◆ Pasaje citado ◆
☆ ☆ ☆
LUCHA SALARIAL OBRERA, FRENO A LA CRISIS

Por: Aquiles Córdova Morán

Se afirma que el aumento de los salarios, por cuanto incrementa los costos de los fabricantes y, por tanto, los precios de sus productos, es altamente inflacionario y debe controlarse si queremos evitar una crisis o salir de ella. He aquí la razón de fondo que se esgrime para conceder a los obreros sólo aumentos de hambre.

Pero la afirmación de que un aumento salarial repercute fatalmente en el incremento de los precios solamente es cierta si se admite, al mismo tiempo, que no pueden o no deben reducirse, ni en el grosor de un cabello, los márgenes de ganancia de los empresarios, sino que, por el contrario, tienen que aumentar constantemente para mantenerse "atractivos". De no ser así, los aumentos salariales suficientes no solamente no resultan inflacionarios, sino que son un correctivo enérgico para la crisis en la medida en que restablecen el equilibrio en uno de los puntos neurálgicos del sistema, en la relación precios-salarios, es decir, en la medida en que atenúan los efectos de la inflación.

La inflación, la elevación constante y sin control de los precios, es uno de los resultados de la ruptura del equilibrio general del sistema, que estriba en que éste, debido a perturbaciones externas al circuito económico, ya no puede hacer frente a las necesidades que le impone la producción y la reproducción ampliada del mismo, ateniéndose al viejo esquema de reparto de la riqueza social. Dicho de otro modo: la porción de la riqueza social que corresponde a la clase propietaria y al Estado resulta, de pronto, insuficiente para hacer frente a los gastos y compromisos derivados de la existencia y funcionamiento del sistema, al mismo tiempo que es incapaz de satisfacer las expectativas de ganancia y enriquecimiento de ambos sectores.

Ante el problema se abren dos salidas: una, aumentar la producción en cantidad y calidad hasta colocarla a la altura de las necesidades, es decir, producir más riqueza para que alcance satisfactoriamente a todos; otra, sencillamente aumentar la porción de riqueza en manos de la clase poseedora y del Estado a costa de la parte que corresponde al pueblo y a las clases laborantes, es decir, jalar la cobija hasta donde aguante, aunque la inmensa mayoría se quede descobijada.

Este segundo camino (que casi nunca se elige premeditadamente, sino que se pone en marcha automáticamente, como una reacción instintiva, ante las dificultades de la economía), es el de la inflación. La inflación, entendida como el aumento desmedido de los precios, no es otra cosa que un mecanismo económico que sirve para trasladar recursos de manos del pueblo, de los trabajadores, a manos de las clases poseedoras y del Estado, que buscan así salir de sus apremios económicos y "reactivar la producción".
☆ ☆ ☆
◆ Material de origen ◆

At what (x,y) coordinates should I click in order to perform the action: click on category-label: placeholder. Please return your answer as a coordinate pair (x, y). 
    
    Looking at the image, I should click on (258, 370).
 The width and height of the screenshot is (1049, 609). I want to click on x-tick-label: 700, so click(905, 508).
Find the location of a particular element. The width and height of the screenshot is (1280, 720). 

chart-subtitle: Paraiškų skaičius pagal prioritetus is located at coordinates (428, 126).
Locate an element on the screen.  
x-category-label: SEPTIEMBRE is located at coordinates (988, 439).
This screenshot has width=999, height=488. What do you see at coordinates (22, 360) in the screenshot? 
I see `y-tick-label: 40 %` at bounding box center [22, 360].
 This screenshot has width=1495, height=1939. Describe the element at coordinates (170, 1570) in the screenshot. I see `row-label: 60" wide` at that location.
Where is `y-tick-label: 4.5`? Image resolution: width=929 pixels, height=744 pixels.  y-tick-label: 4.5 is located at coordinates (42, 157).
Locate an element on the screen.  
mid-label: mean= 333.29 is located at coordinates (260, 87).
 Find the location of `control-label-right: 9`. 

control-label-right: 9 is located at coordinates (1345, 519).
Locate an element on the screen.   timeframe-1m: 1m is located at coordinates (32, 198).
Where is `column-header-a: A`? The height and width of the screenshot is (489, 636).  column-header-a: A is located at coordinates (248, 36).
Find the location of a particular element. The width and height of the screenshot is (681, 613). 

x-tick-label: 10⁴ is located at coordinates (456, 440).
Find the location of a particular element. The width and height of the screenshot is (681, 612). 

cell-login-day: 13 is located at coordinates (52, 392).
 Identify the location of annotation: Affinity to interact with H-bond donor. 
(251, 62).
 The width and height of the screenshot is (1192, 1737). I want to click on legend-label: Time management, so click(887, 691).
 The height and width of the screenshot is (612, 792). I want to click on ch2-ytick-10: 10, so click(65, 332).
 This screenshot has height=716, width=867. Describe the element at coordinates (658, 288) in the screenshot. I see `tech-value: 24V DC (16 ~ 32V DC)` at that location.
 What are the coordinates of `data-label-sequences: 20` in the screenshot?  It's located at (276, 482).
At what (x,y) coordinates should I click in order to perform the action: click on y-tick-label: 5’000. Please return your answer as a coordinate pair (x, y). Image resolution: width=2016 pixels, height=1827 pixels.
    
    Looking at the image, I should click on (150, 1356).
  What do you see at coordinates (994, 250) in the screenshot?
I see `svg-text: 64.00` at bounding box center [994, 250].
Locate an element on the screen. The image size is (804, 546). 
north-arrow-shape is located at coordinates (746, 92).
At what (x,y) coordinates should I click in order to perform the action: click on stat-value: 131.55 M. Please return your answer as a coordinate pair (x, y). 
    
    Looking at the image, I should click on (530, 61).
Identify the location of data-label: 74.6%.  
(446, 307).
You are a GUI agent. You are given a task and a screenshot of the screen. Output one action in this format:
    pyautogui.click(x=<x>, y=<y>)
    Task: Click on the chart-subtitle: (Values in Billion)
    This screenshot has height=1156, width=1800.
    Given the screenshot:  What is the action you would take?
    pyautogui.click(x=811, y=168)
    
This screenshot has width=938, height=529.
☆ ☆ ☆
◆ Problema a resolver ◆
Reproduce sin cambios el fragmento del pasaje sobre la lucha salarial obrera que empieza con "Se afirma que" y continúa hasta "aumentos de hambre.".

◆ Solución escrita ◆
Se afirma que el aumento de los salarios, por cuanto incrementa los costos de los fabricantes y, por tanto, los precios de sus productos, es altamente inflacionario y debe controlarse si queremos evitar una crisis o salir de ella. He aquí la razón de fondo que se esgrime para conceder a los obreros sólo aumentos de hambre.